Supporting performance of magnetic-liquid double suspension bearing under wear of magnetic poles

As a new type of suspension bearing, magnetic-liquid double suspension bearing (MLDSB) is mainly supported by electromagnetic suspension and supplemented by hydrostatic supporting. Its supporting capacity and stiffness can be greatly improved, and then it is suitable for the occa-sions of medium speed, heavy load. Due to the small liquid film thickness (It is smaller nearly 10 times than air-gap), the eccentricity, crack, bending of the rotor, the assembly error, it is easy to cause clearance-rubbing fault between the rotor and stator. The coating can be worn and peeled, the operating stability can be reduced, and then it is one of the key problems of restricting the development and application of MLDSB. Therefore, a new method for soft measurement of wear of magnetic pole is presented, and the expressions of bearing stiffness and damping in the magnetic pole coating-wear mode and the dynamic equation of two DOF rubbing system are established. The influence of wear amount on the supporting performance and dynamic behavior under dif-ferent wear conditions is simulated numerically, and the supporting performance is restored by adjusting the electromagnetic control parameters. The study shows that supporting performance and operation stability of bearing system are reduced due to wear of the magnetic poles, and wear of y-direction is the most serious, bifurcation and chaos occur in the system, and secondary wear occurs between the magnetic pole and flux sleeve.

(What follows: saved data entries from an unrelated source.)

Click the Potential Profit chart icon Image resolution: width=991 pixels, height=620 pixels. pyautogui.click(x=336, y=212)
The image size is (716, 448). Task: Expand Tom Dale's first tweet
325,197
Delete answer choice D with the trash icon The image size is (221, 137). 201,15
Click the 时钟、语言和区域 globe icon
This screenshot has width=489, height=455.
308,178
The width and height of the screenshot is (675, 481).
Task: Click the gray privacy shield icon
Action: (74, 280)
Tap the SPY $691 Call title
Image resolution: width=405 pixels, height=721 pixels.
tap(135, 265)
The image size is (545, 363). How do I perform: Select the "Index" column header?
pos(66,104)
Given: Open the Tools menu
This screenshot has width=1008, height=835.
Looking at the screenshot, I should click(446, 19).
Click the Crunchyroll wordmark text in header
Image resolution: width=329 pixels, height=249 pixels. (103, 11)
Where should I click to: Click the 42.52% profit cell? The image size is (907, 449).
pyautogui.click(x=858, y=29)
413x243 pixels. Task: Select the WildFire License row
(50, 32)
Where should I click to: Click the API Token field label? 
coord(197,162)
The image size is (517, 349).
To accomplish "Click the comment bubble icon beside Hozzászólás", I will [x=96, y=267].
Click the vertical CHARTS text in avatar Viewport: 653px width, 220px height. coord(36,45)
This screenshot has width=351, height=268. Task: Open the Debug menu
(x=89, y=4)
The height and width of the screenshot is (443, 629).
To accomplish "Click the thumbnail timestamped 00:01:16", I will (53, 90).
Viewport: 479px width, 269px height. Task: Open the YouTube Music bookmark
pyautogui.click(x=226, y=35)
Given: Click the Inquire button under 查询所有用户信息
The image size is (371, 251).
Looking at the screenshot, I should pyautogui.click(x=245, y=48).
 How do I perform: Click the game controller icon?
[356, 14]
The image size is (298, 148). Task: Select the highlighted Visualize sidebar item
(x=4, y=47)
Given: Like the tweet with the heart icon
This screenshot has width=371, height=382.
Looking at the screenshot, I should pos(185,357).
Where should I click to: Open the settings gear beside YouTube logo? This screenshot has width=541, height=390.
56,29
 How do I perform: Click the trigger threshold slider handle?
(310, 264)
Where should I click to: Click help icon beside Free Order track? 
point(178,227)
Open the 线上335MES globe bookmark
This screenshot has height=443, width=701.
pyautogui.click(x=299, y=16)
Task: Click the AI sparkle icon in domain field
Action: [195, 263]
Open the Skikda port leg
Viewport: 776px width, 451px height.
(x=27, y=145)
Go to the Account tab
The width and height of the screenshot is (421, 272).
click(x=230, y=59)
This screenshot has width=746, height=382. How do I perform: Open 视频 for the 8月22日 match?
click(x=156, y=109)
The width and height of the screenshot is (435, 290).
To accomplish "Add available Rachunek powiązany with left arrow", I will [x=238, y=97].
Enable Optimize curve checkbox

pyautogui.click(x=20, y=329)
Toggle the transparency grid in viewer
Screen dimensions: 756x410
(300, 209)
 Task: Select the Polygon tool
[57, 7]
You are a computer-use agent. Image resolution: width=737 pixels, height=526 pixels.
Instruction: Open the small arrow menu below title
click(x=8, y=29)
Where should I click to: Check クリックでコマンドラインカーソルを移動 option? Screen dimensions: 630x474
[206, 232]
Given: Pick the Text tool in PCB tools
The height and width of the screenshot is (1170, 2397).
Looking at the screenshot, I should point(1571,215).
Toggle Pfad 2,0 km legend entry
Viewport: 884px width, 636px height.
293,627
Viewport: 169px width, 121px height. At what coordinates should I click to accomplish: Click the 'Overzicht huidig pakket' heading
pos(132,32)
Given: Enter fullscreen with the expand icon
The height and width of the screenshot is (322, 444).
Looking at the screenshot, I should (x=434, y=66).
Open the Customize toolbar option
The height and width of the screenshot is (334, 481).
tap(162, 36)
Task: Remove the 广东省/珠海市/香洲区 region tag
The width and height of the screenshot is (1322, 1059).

By measuring the pressure and flow rate of the static pressure system in real time, the wear amount of each magnetic pole coating can be predicted effectively, which provides a theoretical basis for the safe and stable operation of MLDSB. According to the wear value of each magnetic pole coating, the control parameters of the electromagnetic system are adjusted to make the supporting performance of the MLDSB return to the initial theoretical state to prevent secondary wear. The research can provide a theoretical basis for the safe and stable operation of MLDSB.